Theodorus, known colloquially as The Probability Peddler or The Coin-Flip Philosopher, was a pre-1823 itinerant mystic and Numerical Archetype-touched individual who operated within the fractured Dreamsprawl, selling not goods, but calibrated moments of Probabilistic certainty. He is a figure of legendary ambiguity, often cited in Chronoverse folklore as a living paradox and a walking catalyst for the Sevenfold Covenant’s early, unstable manifestations. His existence is a testament to the potent, often dangerous, interplay between the archetypal force of 2—embodying duality, choice, and resonance—and the raw, unformed Probability Currents that underpin reality.

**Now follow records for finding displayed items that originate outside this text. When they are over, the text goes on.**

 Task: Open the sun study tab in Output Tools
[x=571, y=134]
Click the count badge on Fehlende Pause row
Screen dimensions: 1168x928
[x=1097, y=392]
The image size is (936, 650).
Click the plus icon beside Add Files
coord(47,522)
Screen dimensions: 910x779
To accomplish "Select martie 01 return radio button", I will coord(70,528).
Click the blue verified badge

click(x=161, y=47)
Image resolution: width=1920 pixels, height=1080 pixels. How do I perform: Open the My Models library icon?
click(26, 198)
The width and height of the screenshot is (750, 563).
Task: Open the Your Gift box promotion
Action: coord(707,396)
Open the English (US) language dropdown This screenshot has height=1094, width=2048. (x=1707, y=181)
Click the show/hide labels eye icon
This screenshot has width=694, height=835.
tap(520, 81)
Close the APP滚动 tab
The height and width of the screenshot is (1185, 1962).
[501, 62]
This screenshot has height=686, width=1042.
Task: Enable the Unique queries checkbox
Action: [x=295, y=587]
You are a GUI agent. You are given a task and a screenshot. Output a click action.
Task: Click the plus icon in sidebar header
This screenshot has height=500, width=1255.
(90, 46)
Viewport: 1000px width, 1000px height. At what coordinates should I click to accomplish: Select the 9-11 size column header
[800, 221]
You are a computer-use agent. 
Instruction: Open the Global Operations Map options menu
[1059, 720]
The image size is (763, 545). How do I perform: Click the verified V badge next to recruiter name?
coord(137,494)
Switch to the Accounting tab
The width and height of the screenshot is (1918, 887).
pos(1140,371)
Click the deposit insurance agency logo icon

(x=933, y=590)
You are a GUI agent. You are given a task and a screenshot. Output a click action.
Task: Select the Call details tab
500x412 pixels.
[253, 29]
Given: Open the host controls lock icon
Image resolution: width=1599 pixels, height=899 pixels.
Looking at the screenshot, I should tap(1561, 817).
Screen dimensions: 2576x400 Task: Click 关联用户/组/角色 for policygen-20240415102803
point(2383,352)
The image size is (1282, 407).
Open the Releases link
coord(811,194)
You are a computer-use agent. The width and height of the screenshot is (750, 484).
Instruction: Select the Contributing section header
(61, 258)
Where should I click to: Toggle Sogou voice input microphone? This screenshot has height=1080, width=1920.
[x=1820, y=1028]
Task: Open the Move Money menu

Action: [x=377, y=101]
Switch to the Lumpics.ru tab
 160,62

Early Life and Archetypal Bonding
Theodorus’s origins are deliberately obscure, wrapped in the conflicting testimonies of Chrononaut logs and Oneiromancer dreams. The most consistent account places his birth under the Twin Moons of Phobos, a celestial alignment that, according to Grimoire of Opposing Poles, intensifies the influence of the 2 archetype. From infancy, he exhibited a passive, reflexive power: nearby Quantum Fluctuations would stabilize into predictable patterns in his presence, while areas of high deterministic certainty would spontaneously develop pockets of wild randomness. This made him both a sought-after oracle and a walking hazard.
His formal apprenticeship is attributed to the Temporal Weavers' Guild, though records are contradictory. Some Guildmaster scrolls describe him as a prodigy who could "weave not time, but its statistical shadow," while others label him an unlicensed Paradox Magnet whose very presence unraveled carefully Temporal Cartography|charted probabilities. His eventual expulsion or voluntary departure from the Guild coincided with his first documented use of Chaos Coins.
The Peddler's Methods and The Chaos Coin
Theodorus’s primary tool was a set of seven Chaos Coins, minted from Singularity Metal recovered from the wreckage of a collapsed Nexus Point. Each coin was not a simple heads/tails device but a tiny, self-contained Probability Engine. One side represented a hyper-probable outcome (e.g., "the sun will rise"), the other a hyper-improbable one (e.g., "gravity will reverse locally"). By flipping a coin and declaring a wager on a specific outcome, Theodorus could temporarily graft that outcome's probability onto the local reality, making it nearly certain or nearly impossible for a brief, localized duration.
He did not sell these coins, but rather "investments in certainty." A desperate Dreamweaver might purchase a flip to guarantee the success of a delicate Lucid Thread maneuver. A Paradox Inquisitor might buy a flip to create a controlled window of impossibility to trap a Temporal Fugitive. The price was always the same: a memorized, personal secret of the buyer, which Theodorus would then whisper into the Aetheric Static of the region, seeding future chaos. His most infamous transaction, chronicled in the Chronicles of the Unraveling, involved selling three flips to a Logician-King of Veridia Prime, resulting in the king's subsequent, inexplicable obsession with counting all the leaves in his palace gardens—a literal manifestation of his purchased "certainty" of order.
Connection to the 1823 Convergence and Disappearance
Theodorus’s activities are intrinsically linked to the turbulent metaphysical climate preceding the 1823 convergence. His presence was noted at dozens of minor Nexus Point eruptions and Reality Quakes across the nascent Multiversal Continuum. Some Chronoscholars posit he was not merely exploiting these events but was a necessary component—a human (or post-human) 2-archetype conduit—to help bleed off excess probability and prevent total Reality Collapse during the Covenant's crystallization.
His disappearance is timed precisely with the stabilization of the 1823 calendar. On the day of the convergence, he was last seen at the Weeping Spire of Babel-7, flipping all seven Chaos Coins into the air simultaneously. According to eyewitness Echo-Sensitive reports, the coins did not fall. They hung in the air, spinning in a perfect, silent torus, before dissolving into a shower of Number-Specters. Theodorus vanished, and a new, subtle law of physics was noted in the region: all subsequent coin flips now exhibit a statistically insignificant but persistent bias toward the side facing the Twin Moons of Phobos at the moment of the flip.
Legacy
Theodorus The Probability Peddler exists now as a Archetypal Echo and a cautionary tale. He is cited in Guild ethics codes as the ultimate example of unregulated Probabilistic manipulation. To Probability Theorists, he is a living proof that the 2 archetype can be personified and weaponized. To the common folk of the Dreamsprawl, he is a trickster-god of chance, a figure who appears in gambling dens and near collapsing bridges, his silent smile offering a deal with a flip of a coin. His story serves as a foundational myth for the principle that in a universe governed by Numerical Archetypes, even the most abstract concepts can walk, talk, and sell you a future you didn’t ask for.